= EXTRACT =

——————

Big = Powerful?

Concentration of economic power makes me nervous, and I’m unpersuaded by the assertion that “”Top researchers just demolished a huge fear about legal pot” in a Brookings study saying, “Worry about bad marijuana—not Big Marijuana.” Big companies selling marijuana will have economies of scale to push prices way down, and political power to oppose tax increases.

Now well organized small businesses, acting in concert, can have plenty of political power, adequate to prevent taxes from going up. Here are a couple of anecdotes, based on my recollections from working for Congress three decades ago, before Citizens United:

The major, multinational oil companies were pretty good at lobbying, but the small, independent producers were said to be extraordinarily successful in keeping tax benefits during the 1986 Tax Reform Act: “1986: President Reagan takes aim at federal tax breaks. Oil and gas is one of few industries to emerge unscathed from the ‘showdown at Gucci Gulch.’ He fails to convince Congress to kill the depletion allowance for most oil wells.”  That is an unnuanced take.  Percentage depletion was limited to independent companies owned by wealthy individuals (and families) – the majors (Exxon, Mobil, etc.) did not benefit. The story of how a tax break for those independents stayed in at the last minute is told in Chapter 9, on page 229, of the hardback Showdown at Gucci Gulch, by Jeff Birnbaum and Alan Murray.  The majors got hit by foreign tax credit changes and other 1986 tighteners that applied to multinationals generally.

——————

(Collected data)
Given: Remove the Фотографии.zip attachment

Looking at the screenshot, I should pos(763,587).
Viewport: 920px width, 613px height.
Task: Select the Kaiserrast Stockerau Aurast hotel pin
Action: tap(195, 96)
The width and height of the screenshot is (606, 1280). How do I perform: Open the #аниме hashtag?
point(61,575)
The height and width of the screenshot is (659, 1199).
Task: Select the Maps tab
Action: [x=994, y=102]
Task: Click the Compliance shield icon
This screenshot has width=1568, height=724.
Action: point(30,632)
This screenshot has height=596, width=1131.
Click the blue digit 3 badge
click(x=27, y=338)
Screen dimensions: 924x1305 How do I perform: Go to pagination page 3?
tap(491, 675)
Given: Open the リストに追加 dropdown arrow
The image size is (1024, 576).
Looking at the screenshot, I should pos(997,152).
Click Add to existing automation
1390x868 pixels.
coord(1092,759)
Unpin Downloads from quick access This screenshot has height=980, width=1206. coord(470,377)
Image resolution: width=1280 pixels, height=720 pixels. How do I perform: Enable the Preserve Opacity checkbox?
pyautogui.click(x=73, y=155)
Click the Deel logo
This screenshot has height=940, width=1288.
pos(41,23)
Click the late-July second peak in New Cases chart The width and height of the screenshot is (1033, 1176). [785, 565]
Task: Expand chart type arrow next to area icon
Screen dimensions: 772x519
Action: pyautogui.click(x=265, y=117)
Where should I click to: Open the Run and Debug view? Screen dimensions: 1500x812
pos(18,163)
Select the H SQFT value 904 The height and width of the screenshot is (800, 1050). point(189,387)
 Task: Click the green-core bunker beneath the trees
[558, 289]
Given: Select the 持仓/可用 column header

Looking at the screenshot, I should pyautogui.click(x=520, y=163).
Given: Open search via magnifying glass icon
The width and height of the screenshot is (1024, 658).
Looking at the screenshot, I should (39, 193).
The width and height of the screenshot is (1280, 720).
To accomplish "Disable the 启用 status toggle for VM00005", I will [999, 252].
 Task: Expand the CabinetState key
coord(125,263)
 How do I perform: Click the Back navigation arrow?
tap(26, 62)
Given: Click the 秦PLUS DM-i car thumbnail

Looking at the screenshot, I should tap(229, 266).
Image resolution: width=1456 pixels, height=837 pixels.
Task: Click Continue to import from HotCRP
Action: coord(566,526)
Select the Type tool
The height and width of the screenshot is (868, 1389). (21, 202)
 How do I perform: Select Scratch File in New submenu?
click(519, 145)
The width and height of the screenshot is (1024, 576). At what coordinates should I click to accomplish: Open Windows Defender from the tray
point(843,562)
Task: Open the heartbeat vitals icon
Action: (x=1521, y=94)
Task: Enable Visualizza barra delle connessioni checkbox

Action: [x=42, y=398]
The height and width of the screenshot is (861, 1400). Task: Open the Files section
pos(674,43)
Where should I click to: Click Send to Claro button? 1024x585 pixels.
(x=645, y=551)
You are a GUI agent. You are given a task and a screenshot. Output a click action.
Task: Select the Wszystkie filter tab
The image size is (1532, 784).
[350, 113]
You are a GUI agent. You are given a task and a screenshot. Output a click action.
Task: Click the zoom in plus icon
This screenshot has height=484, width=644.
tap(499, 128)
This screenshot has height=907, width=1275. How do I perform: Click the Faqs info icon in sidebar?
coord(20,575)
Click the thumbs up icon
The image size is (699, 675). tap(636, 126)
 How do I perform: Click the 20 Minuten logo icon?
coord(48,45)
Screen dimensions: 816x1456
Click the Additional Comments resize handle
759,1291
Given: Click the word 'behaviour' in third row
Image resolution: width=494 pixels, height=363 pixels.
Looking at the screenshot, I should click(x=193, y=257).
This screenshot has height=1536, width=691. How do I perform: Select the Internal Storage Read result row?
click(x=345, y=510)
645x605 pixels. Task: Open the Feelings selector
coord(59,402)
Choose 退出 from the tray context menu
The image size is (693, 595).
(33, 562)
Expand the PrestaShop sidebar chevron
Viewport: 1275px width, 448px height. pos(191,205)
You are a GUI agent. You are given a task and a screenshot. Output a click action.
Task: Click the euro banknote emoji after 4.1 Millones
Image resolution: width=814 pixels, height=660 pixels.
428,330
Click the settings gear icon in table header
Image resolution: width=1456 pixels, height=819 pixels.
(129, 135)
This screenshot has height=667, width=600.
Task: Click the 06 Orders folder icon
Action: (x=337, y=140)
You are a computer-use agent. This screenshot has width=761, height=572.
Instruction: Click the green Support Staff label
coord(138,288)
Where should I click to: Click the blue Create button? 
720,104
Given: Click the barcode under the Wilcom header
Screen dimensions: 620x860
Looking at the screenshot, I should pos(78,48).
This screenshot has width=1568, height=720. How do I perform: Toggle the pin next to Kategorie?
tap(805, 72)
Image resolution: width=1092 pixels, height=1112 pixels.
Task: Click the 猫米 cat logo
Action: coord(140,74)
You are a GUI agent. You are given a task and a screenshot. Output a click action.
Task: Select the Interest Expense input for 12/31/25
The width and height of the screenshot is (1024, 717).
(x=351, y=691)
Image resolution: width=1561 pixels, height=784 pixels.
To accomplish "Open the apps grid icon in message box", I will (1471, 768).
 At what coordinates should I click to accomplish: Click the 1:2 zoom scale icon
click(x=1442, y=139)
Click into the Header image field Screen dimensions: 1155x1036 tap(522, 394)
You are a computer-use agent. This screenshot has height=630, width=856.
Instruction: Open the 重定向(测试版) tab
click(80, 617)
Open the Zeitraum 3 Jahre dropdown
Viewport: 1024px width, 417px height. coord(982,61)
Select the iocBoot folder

——————

= DIRECTION 1 =
Answer these questions about the post on concentrated economic power, using only what it says:
(a) According to the quoted Brookings study, what should people worry about instead of Big Marijuana?
(b) To which companies was percentage depletion limited?
(c) Where is the story of the independents' last-minute tax break told?
= DIRECTION 2 =
Proceed with the post on concentrated economic power, writing on from its final sentence.

= EXERCISE RESPONSE 1 =
(a) Bad marijuana.
(b) Independent companies owned by wealthy individuals and families.
(c) In Chapter 9, on page 229, of the hardback Showdown at Gucci Gulch, by Jeff Birnbaum and Alan Murray.

= EXERCISE RESPONSE 2 =
In my work on the Hill,  the most effective pressure to keep tax breaks for insurance companies came not from the big companies, but from the thousands and thousands of agents, spread through every state and Congressional district. Insurance agents make it a practice to know lots of people, so they seemed to have disproportionate influence.  Big business benefited, but from lots of individual effort, not concentration of persuasive power.

Again, those anecdotes predate Citizens United.

Sure, big businesses may be easier to regulate and tax than small ones.  And corporate employees may have less incentive to cheat than 100-percent owners of businesses, who get every dollar of tax relief personally.  But the Sanders campaign shows a lot of concern in this country that big business is calling the shots, to the detriment of the average citizen.  To a large extent, these are ideological questions, without correct answers.

UPDATE 30 June:  Still thinking about this.  Here’s a key point:  The tax cases where small business succeeded involved stopping something – saying No. It’s relatively easy to get a large number of small players to say No – to stop a change, or to repeal a law. It’s harder to get them to coalesce around a positive agenda. It’s hard to imagine a group of small soda bottlers convincing the public to drink cola the way Pepsi and Coke have. The advertising and marketing needed to brainwash people are more likely to come from huge, wealthy entreprises.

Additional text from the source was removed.